[START Page text]
Decided to exclude skew fix from the scope. Reasons being:
- I am not convinced that it is the best thing to commit to. For the simplicity vs benefit it is quite good, but there might be better paths towards quality once more tools are available. e.g. I managed to do quite efficient heuristic for
snake diff concept (now called unified diff as it has unique bonus included - so 3 in 1 - myers + block + patience), but it needs Aho Corasick and some other stuff. In short, I think commitment to skew fix is unnecessary for the time being.
- More importantly, I figured a way to eliminate
O(n^2). Not completely - I am sure it can be broken with strategic effort, but to the degree that would solve pretty much all the issues that people are having. Thus, I would rather move complexity from skew fix here.
Regarding (2). This is the idea.
If there are many different lengths, then there is no issue as every iteration manages to brush off large block. The issue only occurs for many small sized blocks. And you can not have many small sized blocks of different lengths. If there are many blocks and they are of different lengths, then some of them will be large.
So, for the case of many matches of equal size, it is very often possible to get many matches in 1 go. e.g.:
seq1 = 'a-b-a-b'
seq2 = 'b+a+b+c'
With automaton we can get all non-overlapping matches of maximum length. So we have matches from above:
(0, 2, 1)
(2, 0, 1)
(4, 2, 1)
(6, 0, 1)
Now usually we take just the 1st one. But instead we can iterate and using simple search find matching position which comes after the last block in seq2.
(0, 2, 1) - we take ('a')
(2, 0, 1) - j=0 comes earlier than than previous j+k=2+1 = 3
pattern = seq1[2:2+1] = 'b'
new_j = find(pattern, seq2, start=3) = 4
We instead pick:
(2, 4, 1)
Now we have:
(4, 2, 1) - ('a' again)
We stop this at the first failure to find later j as overlapping issues do not allow to continue.
In this case we can not find any 'a' after last match.
So final result is:
(0, 2, 1)
(2, 4, 1)
Which took 1 automaton run and collected all blocks.
For usual large block case this has little impact.
However it solves all pathological cases that I have encountered, such as:
seq1 = 'a+b+c+d+e+f'
seq2 = 'a-b-c-d-e-f'
seq1 = 'a+a+a+a+a+a'
seq2 = 'a-a-a-a-a-a'
# Or when running with char junk
seq1 = '[0, 0, 0, 0, 0, 0, ...'
seq2 = ' [0, 0, 0, 0, 0, 0, ...'
The last one (2 sequences of 70K chars from the issue on GH) takes forever to run with both old and new matchers (when charjunk=' \t').
[END Page text]
Stated problem 1
In the post, condense the paragraph beginning "If there are many different lengths" into a short bulleted list that keeps its main points.
Stated problem 2
Transcribe the post word for word, starting at "Regarding (2). This" and ending after "will be large.".
[START Extracted entries]
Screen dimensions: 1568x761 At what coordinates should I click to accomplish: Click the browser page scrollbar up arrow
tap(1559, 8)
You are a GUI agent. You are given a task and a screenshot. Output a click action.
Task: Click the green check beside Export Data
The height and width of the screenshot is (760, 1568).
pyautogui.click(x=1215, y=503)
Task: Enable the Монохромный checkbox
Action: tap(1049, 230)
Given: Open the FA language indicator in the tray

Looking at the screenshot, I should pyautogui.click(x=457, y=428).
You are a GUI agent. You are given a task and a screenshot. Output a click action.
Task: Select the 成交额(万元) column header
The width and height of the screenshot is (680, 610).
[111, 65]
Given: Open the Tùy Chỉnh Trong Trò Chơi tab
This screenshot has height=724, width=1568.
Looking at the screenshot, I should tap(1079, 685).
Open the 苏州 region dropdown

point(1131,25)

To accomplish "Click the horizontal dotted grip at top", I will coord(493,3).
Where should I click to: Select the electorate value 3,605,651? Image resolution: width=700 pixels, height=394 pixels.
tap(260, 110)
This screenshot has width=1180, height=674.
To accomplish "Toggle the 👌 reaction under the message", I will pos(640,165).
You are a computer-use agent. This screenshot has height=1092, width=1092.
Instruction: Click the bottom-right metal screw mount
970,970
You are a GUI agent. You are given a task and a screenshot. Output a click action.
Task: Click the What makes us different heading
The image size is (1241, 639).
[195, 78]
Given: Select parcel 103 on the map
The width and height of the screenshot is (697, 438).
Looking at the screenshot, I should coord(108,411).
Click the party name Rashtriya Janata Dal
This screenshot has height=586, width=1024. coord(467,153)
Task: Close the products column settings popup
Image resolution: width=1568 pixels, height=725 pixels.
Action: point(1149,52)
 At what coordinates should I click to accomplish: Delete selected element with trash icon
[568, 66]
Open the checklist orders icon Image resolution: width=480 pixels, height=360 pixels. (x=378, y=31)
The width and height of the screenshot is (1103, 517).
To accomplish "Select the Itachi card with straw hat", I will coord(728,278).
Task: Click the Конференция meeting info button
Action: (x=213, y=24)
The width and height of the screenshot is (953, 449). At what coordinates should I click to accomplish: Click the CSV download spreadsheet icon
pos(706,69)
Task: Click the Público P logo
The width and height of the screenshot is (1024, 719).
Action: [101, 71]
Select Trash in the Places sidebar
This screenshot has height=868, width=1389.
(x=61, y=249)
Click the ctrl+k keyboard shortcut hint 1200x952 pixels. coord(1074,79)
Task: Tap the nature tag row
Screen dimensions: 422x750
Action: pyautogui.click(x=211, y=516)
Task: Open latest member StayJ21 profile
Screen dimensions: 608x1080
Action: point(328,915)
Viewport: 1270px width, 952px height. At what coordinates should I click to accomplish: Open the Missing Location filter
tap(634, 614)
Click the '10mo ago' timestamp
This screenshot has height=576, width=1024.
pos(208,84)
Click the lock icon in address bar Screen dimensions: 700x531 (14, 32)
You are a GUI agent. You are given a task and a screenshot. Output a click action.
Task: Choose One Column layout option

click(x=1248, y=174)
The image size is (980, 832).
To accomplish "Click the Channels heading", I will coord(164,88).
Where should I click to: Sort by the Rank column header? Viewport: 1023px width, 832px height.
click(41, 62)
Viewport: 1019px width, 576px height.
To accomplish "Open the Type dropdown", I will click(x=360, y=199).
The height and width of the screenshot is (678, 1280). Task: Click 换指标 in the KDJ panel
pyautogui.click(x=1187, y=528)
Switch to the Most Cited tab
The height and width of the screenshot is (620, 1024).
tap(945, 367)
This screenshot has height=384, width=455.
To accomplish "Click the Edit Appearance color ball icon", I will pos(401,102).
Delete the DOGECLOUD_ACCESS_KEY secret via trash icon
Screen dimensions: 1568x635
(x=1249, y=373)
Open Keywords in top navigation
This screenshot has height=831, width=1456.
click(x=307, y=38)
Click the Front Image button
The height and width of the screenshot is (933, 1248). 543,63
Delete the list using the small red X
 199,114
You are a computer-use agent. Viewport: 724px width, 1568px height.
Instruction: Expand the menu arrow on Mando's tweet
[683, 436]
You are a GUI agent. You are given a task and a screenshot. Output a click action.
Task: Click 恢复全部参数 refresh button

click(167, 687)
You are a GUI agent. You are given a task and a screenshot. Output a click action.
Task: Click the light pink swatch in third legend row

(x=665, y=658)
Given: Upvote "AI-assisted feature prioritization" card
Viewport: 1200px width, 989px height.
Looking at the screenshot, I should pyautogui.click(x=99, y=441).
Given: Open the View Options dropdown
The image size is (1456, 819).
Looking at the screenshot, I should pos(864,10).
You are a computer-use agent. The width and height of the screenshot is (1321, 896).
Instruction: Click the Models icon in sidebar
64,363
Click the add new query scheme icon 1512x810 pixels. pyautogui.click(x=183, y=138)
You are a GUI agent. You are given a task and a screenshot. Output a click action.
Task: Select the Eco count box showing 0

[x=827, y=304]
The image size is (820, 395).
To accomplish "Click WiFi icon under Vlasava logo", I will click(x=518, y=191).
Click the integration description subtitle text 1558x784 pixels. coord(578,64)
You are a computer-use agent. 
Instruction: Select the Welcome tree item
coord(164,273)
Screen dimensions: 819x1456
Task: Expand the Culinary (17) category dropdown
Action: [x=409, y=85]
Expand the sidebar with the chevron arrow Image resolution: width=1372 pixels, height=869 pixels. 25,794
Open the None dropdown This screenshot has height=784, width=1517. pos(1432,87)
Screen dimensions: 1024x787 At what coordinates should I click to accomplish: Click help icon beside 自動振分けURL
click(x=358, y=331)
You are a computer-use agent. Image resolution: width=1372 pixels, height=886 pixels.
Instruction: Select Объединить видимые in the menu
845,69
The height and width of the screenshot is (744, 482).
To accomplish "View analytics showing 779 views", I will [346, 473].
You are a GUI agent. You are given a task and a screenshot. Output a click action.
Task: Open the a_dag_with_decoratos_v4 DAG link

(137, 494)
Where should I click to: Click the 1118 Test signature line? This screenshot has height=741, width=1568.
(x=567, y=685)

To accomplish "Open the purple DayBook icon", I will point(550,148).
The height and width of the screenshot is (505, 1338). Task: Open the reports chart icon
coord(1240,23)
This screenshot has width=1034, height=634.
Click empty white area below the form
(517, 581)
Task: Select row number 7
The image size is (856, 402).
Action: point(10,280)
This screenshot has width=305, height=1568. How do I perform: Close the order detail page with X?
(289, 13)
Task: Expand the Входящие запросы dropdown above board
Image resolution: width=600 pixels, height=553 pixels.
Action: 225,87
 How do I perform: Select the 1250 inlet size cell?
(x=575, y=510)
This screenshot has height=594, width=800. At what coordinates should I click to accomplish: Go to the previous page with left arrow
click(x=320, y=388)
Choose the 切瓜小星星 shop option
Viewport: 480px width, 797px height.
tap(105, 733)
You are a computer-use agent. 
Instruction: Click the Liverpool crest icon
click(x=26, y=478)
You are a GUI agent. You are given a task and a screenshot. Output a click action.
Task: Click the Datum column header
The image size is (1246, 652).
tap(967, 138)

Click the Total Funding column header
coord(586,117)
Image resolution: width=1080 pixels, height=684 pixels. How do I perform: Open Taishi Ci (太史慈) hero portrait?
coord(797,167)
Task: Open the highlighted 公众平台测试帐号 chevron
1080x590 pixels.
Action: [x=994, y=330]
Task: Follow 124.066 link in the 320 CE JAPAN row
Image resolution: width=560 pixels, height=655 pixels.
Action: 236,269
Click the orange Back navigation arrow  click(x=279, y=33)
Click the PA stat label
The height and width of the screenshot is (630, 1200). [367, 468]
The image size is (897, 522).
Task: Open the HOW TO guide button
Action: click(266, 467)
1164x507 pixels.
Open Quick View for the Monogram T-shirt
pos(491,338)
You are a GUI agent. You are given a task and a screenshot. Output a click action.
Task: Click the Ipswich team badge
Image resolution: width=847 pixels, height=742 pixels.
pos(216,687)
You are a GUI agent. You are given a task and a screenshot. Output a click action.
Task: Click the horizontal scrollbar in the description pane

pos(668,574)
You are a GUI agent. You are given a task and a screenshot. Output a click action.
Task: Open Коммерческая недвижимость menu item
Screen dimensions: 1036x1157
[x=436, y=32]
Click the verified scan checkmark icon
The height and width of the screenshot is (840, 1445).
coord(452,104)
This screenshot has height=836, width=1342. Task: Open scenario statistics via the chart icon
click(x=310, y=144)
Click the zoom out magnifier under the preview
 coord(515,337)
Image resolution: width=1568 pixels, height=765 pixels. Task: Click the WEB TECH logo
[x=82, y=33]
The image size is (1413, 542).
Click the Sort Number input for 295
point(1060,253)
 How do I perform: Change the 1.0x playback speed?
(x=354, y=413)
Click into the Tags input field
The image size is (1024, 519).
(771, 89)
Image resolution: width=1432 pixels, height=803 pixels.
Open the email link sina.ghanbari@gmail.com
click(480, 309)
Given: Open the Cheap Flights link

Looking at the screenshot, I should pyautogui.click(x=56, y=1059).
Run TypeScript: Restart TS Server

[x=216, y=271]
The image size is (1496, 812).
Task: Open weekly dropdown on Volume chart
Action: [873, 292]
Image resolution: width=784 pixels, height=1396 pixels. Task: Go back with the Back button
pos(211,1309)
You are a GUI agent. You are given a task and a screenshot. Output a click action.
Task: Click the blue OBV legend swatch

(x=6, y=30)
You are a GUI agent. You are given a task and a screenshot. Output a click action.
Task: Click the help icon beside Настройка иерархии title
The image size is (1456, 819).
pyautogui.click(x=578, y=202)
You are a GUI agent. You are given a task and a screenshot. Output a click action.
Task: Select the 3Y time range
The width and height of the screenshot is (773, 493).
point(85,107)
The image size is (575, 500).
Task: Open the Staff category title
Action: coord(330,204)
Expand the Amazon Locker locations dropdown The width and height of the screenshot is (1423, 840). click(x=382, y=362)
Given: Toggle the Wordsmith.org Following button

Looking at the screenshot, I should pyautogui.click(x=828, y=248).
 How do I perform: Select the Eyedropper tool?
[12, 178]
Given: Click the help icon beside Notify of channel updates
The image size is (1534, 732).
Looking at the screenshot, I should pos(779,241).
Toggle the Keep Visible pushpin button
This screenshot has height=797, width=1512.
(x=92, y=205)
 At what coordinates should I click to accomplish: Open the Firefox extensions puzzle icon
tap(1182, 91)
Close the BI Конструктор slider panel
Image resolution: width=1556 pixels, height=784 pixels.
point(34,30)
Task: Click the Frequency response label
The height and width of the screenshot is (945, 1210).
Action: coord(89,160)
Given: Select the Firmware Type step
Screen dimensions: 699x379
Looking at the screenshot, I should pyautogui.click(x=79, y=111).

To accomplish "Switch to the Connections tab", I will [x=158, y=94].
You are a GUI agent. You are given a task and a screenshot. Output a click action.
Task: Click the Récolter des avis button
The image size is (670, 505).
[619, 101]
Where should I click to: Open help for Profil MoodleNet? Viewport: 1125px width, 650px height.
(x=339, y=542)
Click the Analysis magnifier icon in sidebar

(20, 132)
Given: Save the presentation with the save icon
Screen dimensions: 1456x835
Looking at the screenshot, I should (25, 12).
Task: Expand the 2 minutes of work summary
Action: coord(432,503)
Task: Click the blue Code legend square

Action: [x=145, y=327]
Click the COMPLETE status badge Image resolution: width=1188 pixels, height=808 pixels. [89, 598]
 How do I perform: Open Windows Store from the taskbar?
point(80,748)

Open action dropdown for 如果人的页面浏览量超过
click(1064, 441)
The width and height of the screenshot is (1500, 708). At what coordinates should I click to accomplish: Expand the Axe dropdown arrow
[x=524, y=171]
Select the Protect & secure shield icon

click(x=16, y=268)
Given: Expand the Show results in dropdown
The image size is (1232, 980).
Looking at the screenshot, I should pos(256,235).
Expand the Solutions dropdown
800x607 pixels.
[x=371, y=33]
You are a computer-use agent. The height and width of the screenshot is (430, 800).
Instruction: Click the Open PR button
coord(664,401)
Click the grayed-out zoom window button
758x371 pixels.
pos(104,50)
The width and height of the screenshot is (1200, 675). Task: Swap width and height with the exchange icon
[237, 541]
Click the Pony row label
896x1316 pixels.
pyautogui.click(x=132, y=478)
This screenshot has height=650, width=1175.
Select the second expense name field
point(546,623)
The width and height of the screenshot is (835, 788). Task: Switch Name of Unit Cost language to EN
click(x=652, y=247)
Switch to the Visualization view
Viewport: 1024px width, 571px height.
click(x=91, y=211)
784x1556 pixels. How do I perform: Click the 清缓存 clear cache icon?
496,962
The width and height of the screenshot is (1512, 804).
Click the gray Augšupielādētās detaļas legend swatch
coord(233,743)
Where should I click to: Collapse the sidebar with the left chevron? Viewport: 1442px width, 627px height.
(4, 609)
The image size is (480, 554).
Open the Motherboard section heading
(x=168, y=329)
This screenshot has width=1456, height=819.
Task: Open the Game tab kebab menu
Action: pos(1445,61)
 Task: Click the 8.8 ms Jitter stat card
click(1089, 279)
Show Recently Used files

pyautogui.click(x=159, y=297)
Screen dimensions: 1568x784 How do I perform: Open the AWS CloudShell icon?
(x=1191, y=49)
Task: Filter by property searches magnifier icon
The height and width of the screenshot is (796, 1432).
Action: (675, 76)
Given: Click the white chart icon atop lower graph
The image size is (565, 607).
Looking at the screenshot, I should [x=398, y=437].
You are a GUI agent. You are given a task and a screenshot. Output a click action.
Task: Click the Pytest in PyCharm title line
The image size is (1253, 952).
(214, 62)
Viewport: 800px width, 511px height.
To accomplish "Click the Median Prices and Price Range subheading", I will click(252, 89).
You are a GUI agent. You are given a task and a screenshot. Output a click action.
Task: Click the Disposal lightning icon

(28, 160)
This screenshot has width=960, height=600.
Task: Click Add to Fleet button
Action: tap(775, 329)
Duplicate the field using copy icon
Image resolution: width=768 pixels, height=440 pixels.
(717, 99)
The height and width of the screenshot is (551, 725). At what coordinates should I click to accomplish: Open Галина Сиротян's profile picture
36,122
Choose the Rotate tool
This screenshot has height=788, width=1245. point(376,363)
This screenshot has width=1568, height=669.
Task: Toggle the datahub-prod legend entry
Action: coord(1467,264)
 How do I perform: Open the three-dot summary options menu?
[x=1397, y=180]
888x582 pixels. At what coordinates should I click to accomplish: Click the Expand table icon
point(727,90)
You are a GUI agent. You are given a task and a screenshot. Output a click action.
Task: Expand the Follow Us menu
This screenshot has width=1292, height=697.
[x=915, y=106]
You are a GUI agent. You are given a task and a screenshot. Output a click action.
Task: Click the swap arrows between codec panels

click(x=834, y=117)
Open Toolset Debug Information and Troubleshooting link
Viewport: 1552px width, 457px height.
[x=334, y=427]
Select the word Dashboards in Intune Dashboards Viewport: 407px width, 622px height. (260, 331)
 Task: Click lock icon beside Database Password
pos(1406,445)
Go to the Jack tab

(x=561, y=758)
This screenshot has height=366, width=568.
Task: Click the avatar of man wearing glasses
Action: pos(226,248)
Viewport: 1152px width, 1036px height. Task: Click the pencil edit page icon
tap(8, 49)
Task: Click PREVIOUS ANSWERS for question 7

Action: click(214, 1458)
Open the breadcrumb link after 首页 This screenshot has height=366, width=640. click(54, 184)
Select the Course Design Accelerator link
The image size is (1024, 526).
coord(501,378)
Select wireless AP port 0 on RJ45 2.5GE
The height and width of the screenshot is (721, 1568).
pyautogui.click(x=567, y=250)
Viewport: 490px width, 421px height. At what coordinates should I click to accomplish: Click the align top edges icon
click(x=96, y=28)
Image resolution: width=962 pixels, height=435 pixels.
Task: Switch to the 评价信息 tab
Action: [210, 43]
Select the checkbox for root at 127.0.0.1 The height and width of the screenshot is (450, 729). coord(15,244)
[END Extracted entries]
Task response 1
- Blocks of many different lengths cause no problem, because each iteration removes a large block.
- The problem occurs only with many small blocks.
- Many small blocks cannot all have different lengths. If there are many blocks of varying lengths, some of them will be large.

Task response 2
Regarding (2). This is the idea.
If there are many different lengths, then there is no issue as every iteration manages to brush off large block. The issue only occurs for many small sized blocks. And you can not have many small sized blocks of different lengths. If there are many blocks and they are of different lengths, then some of them will be large.